The records |
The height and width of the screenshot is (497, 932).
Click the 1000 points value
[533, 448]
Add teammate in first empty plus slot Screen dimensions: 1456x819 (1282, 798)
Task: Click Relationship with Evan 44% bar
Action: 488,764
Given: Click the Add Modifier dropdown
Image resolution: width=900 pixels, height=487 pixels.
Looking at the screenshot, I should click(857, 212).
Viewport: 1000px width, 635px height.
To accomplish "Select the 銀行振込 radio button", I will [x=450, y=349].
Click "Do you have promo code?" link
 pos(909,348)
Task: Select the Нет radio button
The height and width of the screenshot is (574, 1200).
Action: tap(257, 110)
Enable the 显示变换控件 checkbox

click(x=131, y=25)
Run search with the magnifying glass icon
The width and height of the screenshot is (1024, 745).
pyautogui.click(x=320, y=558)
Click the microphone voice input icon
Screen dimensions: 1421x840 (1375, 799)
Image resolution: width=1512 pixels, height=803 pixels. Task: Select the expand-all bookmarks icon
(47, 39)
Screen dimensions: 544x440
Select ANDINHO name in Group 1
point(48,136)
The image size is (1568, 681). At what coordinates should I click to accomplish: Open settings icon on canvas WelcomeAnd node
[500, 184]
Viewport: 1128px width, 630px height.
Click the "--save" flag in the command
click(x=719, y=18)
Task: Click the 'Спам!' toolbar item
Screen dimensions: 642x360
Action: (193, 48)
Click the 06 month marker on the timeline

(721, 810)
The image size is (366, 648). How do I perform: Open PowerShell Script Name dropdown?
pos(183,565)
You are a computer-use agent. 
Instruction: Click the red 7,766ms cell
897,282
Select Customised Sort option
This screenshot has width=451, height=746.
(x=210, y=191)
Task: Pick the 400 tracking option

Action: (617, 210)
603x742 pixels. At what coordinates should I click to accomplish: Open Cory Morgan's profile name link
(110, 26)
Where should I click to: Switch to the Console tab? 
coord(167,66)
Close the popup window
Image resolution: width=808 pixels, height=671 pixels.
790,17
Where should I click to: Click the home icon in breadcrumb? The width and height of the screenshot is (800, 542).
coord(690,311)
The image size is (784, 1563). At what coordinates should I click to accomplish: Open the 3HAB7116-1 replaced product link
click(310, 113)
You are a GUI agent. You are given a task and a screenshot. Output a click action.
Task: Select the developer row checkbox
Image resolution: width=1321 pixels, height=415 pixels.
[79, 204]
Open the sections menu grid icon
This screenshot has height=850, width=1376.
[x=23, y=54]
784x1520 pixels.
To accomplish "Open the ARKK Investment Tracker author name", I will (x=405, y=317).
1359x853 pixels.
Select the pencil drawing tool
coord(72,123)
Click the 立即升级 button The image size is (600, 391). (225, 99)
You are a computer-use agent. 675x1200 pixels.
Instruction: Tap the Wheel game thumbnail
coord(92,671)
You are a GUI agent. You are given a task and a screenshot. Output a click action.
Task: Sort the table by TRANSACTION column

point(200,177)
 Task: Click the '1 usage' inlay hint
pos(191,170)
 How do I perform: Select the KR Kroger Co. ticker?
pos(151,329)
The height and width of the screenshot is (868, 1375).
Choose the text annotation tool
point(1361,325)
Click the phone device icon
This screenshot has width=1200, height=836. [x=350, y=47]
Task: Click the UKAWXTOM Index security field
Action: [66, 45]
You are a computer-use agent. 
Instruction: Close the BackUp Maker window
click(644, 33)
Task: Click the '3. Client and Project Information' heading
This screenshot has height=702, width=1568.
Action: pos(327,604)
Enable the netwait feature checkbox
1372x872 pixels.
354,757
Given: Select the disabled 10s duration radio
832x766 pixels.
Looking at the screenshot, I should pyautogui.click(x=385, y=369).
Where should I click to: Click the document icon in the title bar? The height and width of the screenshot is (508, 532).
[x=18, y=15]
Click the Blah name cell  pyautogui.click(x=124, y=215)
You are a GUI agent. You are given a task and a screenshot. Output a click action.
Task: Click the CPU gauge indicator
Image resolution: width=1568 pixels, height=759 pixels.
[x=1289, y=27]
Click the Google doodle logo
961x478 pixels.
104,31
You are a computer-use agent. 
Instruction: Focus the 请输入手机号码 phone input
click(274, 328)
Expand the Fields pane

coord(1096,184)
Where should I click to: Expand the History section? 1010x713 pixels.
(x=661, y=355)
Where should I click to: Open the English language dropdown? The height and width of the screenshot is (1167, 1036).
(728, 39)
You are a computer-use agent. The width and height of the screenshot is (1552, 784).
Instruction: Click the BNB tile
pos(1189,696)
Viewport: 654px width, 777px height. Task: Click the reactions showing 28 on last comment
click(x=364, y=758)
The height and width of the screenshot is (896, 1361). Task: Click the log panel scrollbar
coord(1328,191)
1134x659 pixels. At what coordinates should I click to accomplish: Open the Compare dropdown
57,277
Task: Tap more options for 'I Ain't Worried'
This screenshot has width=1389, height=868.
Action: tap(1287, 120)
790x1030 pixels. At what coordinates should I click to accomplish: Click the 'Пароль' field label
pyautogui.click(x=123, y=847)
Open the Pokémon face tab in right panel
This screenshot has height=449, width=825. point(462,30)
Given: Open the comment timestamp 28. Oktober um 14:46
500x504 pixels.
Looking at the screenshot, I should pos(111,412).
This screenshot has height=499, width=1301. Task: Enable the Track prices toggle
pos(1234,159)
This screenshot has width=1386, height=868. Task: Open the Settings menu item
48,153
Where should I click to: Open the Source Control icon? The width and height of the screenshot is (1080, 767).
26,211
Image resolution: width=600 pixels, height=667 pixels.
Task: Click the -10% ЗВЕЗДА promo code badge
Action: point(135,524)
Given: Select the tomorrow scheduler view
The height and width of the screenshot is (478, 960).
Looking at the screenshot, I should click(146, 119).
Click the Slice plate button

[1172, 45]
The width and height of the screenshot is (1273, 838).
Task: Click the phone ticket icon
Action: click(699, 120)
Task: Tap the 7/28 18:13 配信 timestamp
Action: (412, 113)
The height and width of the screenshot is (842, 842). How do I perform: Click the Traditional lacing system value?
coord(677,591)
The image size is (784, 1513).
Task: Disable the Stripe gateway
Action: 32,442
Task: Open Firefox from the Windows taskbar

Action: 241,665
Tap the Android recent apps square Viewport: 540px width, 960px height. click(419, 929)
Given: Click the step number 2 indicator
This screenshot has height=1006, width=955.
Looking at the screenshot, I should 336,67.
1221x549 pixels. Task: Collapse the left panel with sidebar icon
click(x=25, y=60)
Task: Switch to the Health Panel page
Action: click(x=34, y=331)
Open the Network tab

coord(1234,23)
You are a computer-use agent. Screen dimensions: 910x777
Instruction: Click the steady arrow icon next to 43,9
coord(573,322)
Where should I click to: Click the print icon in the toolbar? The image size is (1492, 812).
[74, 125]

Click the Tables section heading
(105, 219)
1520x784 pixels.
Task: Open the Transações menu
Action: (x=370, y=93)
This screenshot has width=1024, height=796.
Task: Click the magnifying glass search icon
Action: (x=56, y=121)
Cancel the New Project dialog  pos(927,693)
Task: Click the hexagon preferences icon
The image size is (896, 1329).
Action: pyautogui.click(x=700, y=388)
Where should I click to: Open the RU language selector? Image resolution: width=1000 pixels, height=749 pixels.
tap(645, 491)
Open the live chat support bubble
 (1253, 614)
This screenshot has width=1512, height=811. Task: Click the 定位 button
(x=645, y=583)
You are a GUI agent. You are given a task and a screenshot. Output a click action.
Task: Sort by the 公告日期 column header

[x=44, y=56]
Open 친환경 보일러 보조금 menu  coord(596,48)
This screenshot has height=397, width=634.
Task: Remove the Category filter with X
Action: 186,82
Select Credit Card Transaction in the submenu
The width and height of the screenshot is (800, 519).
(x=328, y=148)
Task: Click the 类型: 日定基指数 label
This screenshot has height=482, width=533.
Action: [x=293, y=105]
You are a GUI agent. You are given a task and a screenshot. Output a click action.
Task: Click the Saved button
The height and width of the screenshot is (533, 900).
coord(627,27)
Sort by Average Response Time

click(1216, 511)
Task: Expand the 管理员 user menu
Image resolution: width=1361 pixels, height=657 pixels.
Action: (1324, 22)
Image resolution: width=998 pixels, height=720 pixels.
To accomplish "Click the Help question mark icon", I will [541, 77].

Objective |
Copy every line of the listing above that contains the word "radio", matching its case exactly.

Final answer |
To accomplish "Select the 銀行振込 radio button", I will [x=450, y=349].
Task: Select the Нет radio button
Given: Select the disabled 10s duration radio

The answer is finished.